Focus Is Now on Scale, Limited Deal Visibility

  • The exercise will see CapitaLand Mall Trust acquiring all CapitaLand Commercial Trust units for SGD8.2b - 88% to be financed by units and 12% in cash at a 0.82 gross exchange ratio; its leverage is set to rise from 32.9% to 38.3% post-merger. Its sponsor CapitaLand (SGX:C31) will maintain its interest at 29.1% in the combined REIT which will own 15 downtown, suburban malls in Singapore and ten prime office assets (eight in Singapore, two in Frankfurt, Germany).
  • The deal expands CapitaLand Mall Trust’s AUM into a broader commercial (office) asset class, while lifting its pro-forma DPU and NAV by 1.6% and 1.5%. The process will complete in 1H20 after approval from unitholders.

Retail Fundamentals Weak

  • CapitaLand Mall Trust reported 4Q19 results which were in line with consensus, with DPU up 4.0% y-o-y, backed by higher contributions from Westgate and Funan (from Jun 2019).

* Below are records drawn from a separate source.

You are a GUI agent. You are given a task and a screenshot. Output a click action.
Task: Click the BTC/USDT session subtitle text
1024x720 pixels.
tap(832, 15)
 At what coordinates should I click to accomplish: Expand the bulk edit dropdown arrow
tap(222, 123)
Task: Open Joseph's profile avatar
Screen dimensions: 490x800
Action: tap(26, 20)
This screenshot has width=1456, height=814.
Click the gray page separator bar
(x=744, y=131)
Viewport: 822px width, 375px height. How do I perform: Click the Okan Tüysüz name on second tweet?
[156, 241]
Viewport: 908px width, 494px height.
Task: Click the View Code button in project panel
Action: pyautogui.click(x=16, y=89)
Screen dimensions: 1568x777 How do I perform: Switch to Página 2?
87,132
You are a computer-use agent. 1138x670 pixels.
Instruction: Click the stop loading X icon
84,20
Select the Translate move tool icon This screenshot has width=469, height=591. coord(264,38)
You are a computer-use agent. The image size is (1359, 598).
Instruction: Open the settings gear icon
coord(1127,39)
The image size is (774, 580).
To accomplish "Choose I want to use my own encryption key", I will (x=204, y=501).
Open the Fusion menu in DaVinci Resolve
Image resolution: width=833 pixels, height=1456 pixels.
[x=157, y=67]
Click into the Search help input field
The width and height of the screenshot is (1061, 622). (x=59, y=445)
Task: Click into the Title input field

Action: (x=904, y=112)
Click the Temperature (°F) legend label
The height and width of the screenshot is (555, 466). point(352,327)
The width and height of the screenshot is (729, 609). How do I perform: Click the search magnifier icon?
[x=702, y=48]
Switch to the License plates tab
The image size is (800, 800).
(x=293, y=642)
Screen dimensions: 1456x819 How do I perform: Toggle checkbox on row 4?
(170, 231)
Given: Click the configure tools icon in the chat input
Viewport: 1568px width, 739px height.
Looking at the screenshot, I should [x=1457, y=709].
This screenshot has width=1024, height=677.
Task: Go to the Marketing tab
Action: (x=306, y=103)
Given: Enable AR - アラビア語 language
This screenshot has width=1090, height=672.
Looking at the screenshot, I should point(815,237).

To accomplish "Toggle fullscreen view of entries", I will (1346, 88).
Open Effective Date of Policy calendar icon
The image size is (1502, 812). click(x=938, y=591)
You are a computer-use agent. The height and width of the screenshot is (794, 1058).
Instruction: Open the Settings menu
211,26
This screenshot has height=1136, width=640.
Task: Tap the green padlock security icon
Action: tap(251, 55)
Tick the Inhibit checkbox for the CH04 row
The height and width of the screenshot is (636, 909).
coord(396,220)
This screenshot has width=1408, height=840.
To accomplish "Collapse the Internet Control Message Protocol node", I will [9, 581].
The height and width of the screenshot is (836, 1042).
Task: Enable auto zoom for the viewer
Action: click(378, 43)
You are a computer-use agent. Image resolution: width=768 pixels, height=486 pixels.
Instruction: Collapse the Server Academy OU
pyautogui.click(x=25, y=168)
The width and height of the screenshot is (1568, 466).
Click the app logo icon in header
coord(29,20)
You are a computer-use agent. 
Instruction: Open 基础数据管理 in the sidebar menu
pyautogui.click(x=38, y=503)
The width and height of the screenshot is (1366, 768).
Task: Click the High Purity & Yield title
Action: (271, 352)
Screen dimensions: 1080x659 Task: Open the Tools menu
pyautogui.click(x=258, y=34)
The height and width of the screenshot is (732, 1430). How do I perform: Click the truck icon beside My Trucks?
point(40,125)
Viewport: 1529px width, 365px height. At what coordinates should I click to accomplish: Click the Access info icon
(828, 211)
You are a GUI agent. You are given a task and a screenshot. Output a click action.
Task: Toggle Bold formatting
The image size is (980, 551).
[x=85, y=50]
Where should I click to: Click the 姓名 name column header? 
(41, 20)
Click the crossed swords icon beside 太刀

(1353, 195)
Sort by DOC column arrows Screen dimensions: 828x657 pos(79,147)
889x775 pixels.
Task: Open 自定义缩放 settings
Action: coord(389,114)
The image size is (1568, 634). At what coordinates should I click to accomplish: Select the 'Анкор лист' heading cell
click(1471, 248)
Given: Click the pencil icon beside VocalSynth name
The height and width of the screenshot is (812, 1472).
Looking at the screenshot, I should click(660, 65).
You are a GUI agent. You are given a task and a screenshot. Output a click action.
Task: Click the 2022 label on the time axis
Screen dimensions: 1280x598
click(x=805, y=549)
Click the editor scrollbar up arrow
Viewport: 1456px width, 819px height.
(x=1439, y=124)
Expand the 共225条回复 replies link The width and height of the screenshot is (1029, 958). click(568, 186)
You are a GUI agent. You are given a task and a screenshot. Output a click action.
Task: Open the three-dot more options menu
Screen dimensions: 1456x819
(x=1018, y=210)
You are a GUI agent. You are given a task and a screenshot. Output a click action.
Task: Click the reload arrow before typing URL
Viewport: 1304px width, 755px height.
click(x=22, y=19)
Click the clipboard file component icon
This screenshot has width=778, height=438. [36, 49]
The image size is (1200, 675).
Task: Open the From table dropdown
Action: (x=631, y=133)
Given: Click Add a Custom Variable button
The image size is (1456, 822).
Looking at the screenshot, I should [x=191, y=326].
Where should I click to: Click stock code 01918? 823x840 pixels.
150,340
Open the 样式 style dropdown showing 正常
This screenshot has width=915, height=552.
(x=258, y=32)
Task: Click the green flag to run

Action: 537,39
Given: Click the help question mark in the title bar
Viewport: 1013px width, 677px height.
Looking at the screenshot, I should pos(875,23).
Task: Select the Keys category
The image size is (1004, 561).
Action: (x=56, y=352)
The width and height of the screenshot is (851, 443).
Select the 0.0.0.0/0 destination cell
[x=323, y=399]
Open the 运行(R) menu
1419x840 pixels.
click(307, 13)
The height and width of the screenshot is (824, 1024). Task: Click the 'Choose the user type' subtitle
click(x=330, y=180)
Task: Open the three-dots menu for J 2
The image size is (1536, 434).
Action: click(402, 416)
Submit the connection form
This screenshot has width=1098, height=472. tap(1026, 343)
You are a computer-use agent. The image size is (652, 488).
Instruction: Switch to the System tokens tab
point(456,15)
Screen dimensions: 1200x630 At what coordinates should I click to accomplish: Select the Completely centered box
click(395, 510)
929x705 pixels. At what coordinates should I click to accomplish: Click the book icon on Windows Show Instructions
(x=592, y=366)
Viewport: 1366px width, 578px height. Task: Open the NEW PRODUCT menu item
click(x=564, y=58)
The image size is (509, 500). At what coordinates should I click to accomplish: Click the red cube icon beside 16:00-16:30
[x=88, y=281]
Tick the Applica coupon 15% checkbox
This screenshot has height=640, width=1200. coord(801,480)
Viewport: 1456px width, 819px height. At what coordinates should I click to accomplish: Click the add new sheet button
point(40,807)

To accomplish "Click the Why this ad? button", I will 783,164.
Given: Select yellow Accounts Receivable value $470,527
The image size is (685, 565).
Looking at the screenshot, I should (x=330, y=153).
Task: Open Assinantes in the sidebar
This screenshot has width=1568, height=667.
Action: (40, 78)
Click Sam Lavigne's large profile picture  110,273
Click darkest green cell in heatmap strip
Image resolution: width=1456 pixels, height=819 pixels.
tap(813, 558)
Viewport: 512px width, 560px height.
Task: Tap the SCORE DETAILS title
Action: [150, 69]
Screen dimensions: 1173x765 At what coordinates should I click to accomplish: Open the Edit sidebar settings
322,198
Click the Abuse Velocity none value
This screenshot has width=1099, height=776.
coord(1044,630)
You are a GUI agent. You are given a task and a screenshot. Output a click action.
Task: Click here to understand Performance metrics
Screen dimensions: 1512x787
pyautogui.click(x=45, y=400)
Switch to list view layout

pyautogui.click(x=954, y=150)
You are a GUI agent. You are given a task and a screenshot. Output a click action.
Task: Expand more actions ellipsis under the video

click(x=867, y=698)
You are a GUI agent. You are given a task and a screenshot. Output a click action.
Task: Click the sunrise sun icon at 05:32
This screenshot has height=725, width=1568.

Portfolio occupancy improved from 98.9% to 99.3%, and improvement was broad-based. Rental reversion for FY19 was slower at +0.8%, versus 1.2% for 9M19.
  • Its occupancy cost has improved y-o-y from 18.4% to 18.2% in FY19, but its rental growth outlook remains weak against slower tenants’ sales, which were down 1.4% y-o-y despite the 1.4% rise in shopper traffic.